# [SOLVED] Can't Install Printer Drivers



## cpu1 (Apr 27, 2011)

Ok, so I've had an Epson Stylus NX415 installed for about a year now, have used it lightly, but nver had any trouble with it. 

Recently, when I tried to print a Works Spreadsheet, I got the following message:









So I tried updating the driver, but it told me I had the latest version. 

However, when I plug in my printer, I get the "Found New Hardware" dialog. I never got that before. 

When I click on Find and Install Driver, this is what inevitably happens:


















I've tried downloading the appropriate driver files from the website, but get the same result. 

I've even used Revo Uninstaller Pro to get rid of any epson stuff in my computer and then put the original software disk in, but still get these messages.

Can you guys give me any suggestions?

Thanks a lot for all of your help!


----------



## pip22 (Aug 22, 2004)

*Re: Can't Install Printer Drivers*

Unplug the printer from the computer.
Restart Windows.
Re-install the printer driver from the Epson CD.
Connect the printer to the computer and switch the printer on.


----------



## cpu1 (Apr 27, 2011)

*Re: Can't Install Printer Drivers*

Good news, I fixed it. 

Believe it or not, I wasn't even able to install a new driver.

I finally figured out what was causing it.
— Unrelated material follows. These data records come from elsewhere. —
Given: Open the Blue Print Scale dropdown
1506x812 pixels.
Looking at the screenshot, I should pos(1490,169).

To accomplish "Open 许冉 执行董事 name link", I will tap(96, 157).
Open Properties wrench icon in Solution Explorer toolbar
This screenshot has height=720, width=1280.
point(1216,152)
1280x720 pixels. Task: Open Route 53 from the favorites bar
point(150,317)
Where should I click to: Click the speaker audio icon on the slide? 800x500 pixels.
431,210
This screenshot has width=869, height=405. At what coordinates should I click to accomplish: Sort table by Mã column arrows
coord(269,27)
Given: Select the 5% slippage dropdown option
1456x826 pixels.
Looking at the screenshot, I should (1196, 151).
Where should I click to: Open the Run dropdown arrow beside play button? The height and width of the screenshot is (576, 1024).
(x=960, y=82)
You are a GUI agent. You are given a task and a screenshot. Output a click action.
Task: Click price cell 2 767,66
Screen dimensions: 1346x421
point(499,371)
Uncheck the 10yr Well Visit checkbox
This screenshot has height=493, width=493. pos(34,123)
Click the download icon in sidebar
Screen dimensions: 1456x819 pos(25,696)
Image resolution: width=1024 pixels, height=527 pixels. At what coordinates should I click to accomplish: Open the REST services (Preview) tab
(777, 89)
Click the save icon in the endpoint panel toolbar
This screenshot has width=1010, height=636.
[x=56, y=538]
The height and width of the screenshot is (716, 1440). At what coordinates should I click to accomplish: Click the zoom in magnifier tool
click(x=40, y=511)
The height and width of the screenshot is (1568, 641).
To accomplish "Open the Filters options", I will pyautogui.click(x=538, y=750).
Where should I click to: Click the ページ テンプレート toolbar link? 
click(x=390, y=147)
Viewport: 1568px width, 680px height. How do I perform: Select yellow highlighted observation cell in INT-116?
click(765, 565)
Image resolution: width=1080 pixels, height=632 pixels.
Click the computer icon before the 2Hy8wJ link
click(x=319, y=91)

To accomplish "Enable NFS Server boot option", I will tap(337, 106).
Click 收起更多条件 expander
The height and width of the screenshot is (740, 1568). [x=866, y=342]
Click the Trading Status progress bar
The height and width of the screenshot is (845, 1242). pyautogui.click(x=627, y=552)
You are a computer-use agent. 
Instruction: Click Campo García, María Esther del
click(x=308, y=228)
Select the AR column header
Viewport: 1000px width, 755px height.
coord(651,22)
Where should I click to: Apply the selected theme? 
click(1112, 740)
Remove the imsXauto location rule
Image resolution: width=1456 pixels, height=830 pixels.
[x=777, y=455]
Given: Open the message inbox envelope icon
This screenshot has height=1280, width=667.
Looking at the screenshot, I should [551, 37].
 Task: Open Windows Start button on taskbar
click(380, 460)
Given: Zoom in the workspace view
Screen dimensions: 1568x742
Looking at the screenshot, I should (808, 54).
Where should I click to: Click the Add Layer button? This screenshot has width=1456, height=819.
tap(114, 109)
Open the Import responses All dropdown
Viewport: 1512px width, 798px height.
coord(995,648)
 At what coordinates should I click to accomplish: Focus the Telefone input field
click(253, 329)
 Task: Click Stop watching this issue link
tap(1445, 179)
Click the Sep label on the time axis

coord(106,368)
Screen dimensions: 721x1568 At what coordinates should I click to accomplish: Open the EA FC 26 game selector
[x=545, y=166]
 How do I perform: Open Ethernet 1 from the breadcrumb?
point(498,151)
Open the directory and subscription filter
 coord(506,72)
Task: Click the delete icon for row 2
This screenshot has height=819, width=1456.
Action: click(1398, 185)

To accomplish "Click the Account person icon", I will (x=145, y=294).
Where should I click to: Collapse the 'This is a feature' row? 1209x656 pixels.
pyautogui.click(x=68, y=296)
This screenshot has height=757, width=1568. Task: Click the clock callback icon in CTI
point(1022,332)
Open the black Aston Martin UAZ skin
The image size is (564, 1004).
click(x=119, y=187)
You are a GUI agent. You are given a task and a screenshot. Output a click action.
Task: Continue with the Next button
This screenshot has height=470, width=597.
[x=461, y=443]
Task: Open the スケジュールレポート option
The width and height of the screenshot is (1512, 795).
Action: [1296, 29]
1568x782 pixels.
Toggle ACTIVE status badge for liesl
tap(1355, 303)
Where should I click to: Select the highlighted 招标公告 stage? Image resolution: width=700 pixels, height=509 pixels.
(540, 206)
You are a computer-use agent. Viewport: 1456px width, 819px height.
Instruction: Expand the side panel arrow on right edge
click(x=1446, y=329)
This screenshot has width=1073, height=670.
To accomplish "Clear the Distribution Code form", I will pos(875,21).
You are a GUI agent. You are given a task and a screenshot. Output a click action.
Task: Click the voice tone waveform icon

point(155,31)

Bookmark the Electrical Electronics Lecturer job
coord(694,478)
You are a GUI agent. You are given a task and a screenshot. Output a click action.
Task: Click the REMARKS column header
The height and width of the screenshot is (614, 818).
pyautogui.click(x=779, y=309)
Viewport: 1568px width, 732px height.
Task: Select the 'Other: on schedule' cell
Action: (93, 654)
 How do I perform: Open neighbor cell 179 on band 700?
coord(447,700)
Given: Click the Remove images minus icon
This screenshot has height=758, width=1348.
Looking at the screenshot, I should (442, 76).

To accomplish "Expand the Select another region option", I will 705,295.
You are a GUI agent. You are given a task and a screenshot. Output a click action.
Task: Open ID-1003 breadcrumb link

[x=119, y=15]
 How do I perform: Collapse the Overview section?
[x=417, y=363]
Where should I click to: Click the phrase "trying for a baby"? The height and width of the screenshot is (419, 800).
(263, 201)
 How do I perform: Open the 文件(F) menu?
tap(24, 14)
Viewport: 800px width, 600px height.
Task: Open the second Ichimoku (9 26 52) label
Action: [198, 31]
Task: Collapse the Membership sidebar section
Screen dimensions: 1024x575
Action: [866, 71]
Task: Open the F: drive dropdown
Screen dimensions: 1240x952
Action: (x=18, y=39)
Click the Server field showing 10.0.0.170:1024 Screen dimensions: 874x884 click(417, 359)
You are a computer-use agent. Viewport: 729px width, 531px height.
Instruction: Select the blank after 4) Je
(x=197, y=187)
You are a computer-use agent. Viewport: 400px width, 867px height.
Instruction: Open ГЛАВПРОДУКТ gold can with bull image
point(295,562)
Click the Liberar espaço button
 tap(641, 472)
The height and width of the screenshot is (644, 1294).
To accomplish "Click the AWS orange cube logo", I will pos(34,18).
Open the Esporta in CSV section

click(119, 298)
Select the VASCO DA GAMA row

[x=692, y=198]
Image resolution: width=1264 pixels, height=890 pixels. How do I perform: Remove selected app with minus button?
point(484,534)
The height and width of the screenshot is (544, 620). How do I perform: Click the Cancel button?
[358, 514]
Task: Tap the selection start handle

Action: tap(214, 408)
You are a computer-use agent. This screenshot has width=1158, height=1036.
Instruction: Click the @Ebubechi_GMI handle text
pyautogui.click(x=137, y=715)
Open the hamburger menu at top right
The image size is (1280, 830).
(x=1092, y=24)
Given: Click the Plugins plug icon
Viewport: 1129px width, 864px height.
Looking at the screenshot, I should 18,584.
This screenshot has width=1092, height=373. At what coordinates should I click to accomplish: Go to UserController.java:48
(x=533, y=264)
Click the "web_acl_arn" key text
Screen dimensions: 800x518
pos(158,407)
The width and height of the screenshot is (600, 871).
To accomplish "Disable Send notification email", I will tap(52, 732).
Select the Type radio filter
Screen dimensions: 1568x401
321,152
There is a service in Windows called "print spooler." Well, when this service is not running, you can't print....you can't even install a driver!

I finally fixed it using the instructions on this site: [quick Fix] Print Spooler Service is not running

However, if you Google search, there are lot of different fixes for this problem, and different ones work depending on your situation. In my case, it seems like the service doesn't stay on automatic permanently, though, so I may have to do more investigating. 

Anyway, I hope this helps anyone who has this same problem.


----------



## dai (Jul 2, 2004)

*Re: Can't Install Printer Drivers*

glad you have it sorted and thanks for posting your fix


----------